Depinning transition and 2D superlubricity in incommensurate colloidal monolayers

Colloidal monolayers sliding over periodic corrugated potential are highly tunable systems allowing to visualize the dynamics between crystalline surfaces [1]. Based on molecular dynamics, Vanossi and coworkers [2] reproduced the main experimental results and explored the potential impact of colloid sliding in nanotribology.

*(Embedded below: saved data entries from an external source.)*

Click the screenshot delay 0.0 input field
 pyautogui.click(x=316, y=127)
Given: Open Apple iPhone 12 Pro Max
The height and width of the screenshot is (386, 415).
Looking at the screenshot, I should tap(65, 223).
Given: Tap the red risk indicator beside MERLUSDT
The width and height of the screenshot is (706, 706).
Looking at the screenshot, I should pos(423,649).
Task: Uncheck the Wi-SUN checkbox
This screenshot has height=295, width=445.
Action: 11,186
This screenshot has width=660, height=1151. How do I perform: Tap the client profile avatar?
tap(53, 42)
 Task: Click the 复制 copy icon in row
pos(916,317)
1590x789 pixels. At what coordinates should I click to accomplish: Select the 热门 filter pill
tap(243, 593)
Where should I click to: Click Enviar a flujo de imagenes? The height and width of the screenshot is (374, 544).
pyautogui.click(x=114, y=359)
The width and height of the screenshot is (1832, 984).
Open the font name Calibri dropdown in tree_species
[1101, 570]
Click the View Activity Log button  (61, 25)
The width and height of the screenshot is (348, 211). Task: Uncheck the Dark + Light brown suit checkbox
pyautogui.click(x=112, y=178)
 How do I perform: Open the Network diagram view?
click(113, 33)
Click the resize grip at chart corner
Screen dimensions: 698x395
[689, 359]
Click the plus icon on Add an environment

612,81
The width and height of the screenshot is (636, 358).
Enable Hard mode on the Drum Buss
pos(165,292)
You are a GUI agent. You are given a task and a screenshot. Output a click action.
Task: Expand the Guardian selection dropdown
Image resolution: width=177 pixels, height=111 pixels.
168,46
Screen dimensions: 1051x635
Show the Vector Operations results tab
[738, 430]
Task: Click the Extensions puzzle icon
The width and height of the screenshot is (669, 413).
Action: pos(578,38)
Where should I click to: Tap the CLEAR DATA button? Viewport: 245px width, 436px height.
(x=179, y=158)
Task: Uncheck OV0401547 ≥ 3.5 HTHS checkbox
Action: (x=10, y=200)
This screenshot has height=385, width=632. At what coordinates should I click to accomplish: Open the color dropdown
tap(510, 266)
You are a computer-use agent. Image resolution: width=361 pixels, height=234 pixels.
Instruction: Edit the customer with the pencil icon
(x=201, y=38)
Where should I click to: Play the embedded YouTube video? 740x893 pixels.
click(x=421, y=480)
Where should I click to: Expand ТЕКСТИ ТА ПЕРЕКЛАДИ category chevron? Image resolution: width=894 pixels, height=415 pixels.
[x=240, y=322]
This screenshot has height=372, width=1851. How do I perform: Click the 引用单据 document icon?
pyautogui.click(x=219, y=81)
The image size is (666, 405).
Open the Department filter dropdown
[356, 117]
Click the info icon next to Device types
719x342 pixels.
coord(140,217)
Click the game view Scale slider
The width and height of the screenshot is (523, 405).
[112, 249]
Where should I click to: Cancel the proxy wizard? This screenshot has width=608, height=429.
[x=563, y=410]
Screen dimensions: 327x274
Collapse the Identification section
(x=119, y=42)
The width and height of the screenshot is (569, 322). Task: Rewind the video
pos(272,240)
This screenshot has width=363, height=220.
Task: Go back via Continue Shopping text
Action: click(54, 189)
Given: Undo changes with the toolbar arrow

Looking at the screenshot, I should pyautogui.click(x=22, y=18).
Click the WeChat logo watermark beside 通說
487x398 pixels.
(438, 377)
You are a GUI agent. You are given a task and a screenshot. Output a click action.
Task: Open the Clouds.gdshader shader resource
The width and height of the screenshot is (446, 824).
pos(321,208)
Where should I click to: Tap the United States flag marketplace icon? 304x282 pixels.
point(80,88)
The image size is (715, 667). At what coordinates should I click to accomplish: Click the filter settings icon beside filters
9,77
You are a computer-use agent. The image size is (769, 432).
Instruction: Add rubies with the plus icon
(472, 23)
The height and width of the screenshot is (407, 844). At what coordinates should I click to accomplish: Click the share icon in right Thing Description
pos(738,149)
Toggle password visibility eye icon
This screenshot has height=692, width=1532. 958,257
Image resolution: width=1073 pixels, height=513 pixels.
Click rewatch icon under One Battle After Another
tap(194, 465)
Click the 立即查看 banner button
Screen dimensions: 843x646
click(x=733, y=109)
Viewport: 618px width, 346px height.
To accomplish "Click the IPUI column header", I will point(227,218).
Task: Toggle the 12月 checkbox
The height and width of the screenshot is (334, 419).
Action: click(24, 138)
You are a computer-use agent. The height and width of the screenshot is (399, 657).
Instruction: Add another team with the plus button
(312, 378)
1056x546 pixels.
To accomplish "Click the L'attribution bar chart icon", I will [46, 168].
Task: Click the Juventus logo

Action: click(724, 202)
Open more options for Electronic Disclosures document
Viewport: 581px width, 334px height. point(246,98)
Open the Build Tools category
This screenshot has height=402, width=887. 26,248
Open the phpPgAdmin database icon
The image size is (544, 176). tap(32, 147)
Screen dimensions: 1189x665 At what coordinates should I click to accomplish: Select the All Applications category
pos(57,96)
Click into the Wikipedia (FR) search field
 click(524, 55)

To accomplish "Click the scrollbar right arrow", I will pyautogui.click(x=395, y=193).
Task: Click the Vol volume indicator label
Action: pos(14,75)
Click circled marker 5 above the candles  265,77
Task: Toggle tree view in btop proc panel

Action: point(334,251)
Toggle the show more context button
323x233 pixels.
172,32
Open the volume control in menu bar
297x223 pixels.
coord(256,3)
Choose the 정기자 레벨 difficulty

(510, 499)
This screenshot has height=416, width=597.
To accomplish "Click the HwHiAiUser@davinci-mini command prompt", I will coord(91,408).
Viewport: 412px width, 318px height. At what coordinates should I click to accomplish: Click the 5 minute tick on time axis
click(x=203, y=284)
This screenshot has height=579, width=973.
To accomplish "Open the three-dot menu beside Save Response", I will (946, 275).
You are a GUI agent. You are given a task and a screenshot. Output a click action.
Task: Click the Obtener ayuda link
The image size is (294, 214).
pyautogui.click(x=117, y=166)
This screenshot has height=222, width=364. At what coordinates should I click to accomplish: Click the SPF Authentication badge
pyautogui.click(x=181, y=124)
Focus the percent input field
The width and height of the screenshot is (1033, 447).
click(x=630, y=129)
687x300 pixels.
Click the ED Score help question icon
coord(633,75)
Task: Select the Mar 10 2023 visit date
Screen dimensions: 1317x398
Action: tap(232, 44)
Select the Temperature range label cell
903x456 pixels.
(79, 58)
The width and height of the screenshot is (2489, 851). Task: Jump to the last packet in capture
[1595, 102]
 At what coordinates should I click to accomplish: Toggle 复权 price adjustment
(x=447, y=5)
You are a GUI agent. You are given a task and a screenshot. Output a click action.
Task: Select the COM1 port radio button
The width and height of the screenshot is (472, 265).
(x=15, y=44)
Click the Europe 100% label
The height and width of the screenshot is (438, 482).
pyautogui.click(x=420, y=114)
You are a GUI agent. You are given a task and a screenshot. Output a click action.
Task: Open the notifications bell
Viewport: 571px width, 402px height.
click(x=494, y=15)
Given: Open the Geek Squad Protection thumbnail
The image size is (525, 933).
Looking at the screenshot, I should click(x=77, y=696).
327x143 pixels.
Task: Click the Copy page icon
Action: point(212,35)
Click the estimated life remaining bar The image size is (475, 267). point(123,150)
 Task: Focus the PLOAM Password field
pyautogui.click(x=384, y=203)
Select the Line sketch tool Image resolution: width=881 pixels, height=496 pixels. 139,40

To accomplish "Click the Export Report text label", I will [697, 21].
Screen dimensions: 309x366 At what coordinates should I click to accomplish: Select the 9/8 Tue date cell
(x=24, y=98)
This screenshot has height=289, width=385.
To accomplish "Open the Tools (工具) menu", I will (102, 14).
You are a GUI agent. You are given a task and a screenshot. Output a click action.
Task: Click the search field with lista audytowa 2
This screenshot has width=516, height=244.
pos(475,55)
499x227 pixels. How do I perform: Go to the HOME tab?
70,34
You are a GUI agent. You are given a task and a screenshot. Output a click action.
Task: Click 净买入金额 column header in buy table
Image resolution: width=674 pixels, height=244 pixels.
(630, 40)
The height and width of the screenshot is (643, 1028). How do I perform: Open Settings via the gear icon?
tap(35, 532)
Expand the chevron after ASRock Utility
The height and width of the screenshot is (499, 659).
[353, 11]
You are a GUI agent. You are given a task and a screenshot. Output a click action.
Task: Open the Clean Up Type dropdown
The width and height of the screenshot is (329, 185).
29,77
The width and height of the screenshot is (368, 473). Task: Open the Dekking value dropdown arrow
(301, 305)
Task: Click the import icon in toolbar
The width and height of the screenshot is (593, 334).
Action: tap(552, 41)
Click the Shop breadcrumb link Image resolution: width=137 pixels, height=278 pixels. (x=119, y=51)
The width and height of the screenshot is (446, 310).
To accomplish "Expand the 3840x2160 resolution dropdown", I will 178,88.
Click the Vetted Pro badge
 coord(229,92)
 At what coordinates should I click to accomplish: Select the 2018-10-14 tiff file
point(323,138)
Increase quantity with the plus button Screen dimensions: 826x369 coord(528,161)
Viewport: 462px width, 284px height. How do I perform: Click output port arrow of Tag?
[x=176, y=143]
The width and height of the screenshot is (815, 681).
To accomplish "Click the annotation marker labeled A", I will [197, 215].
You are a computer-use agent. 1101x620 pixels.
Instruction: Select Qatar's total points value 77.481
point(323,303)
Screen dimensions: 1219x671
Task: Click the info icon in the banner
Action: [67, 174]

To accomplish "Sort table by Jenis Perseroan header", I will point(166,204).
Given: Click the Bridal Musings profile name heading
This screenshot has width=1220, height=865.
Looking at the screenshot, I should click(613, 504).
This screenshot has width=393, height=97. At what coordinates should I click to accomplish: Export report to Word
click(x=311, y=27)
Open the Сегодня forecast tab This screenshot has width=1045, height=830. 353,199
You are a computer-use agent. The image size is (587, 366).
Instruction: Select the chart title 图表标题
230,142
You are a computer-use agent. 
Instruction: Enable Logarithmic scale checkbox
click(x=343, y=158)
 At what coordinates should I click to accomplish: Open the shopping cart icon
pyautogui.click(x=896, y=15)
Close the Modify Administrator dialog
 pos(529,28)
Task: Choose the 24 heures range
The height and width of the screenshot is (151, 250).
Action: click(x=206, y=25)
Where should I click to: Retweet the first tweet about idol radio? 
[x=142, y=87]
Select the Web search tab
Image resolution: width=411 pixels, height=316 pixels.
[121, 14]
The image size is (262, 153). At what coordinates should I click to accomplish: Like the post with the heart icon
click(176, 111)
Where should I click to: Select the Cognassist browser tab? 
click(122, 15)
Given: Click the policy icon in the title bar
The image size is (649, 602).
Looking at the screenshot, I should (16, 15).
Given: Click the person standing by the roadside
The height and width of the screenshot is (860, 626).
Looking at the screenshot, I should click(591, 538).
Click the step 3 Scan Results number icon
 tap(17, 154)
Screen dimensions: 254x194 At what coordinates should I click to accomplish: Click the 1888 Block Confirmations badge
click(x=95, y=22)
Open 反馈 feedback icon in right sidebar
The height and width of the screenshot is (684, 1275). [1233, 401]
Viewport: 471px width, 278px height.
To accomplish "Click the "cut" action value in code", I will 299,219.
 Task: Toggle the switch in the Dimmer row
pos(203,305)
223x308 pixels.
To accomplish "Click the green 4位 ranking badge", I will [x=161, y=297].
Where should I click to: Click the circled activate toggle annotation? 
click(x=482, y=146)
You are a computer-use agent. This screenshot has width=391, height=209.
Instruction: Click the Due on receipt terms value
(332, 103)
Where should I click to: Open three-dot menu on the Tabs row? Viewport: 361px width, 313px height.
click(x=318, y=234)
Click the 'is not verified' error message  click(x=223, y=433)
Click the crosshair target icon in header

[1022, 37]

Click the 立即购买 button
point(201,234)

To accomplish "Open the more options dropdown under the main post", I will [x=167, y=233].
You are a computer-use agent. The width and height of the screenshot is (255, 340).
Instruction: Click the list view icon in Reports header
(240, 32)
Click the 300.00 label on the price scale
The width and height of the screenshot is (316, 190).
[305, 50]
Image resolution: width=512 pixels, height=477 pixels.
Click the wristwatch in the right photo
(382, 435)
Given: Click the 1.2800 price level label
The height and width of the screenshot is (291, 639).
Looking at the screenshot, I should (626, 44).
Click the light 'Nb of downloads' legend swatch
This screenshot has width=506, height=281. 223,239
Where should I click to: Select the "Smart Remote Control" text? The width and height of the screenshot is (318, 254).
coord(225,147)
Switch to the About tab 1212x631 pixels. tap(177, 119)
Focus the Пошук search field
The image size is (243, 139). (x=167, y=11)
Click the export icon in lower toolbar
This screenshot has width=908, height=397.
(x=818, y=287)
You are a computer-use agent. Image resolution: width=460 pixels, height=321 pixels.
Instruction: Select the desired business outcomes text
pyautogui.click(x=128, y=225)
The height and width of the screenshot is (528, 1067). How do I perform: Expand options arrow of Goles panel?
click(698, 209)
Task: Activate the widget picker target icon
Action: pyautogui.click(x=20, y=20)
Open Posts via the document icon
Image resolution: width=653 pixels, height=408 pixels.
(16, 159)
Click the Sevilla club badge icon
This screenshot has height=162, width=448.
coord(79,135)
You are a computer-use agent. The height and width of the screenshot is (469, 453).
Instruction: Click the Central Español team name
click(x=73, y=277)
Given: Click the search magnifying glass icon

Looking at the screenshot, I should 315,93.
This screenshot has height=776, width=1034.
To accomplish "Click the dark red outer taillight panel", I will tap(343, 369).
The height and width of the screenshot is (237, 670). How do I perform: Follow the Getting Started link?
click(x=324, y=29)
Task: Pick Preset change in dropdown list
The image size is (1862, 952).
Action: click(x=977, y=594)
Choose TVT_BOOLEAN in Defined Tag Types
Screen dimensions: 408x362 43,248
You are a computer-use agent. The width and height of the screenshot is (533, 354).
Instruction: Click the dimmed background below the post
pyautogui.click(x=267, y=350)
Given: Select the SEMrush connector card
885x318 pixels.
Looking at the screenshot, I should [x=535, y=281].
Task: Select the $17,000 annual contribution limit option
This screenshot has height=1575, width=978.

The degree of interface commensurability was found to play a major role in determining the frictional properties, the static friction force Fs becoming vanishingly small in incommensurate geometries for weak corrugation U0.Lead by this result,here we systematically investigate the possibility to observe a 2D Aubry-like transition [3] from a superlubric state to a pinned state for increasing U0. By using a reliable protocol, we generate annealed configurations at different values of U0 for an underdense monolayer. We find Fs to be vanishingly small up to a critical corrugation Uc coinciding with an abrupt structural transition in the ground state configuration. Similarly to what is observed in the Frenkel Kontorova model,this transition is characterized by a significant decrease in the number of particles sampling regions near the maxima of the substrate potential.\\[4pt] [1] T. Bohlein, Nat. Mat.,11,126; [2] A. Vanossi, PNAS USA,109,16426; [3] S. Aubry, Phys.D,8,381.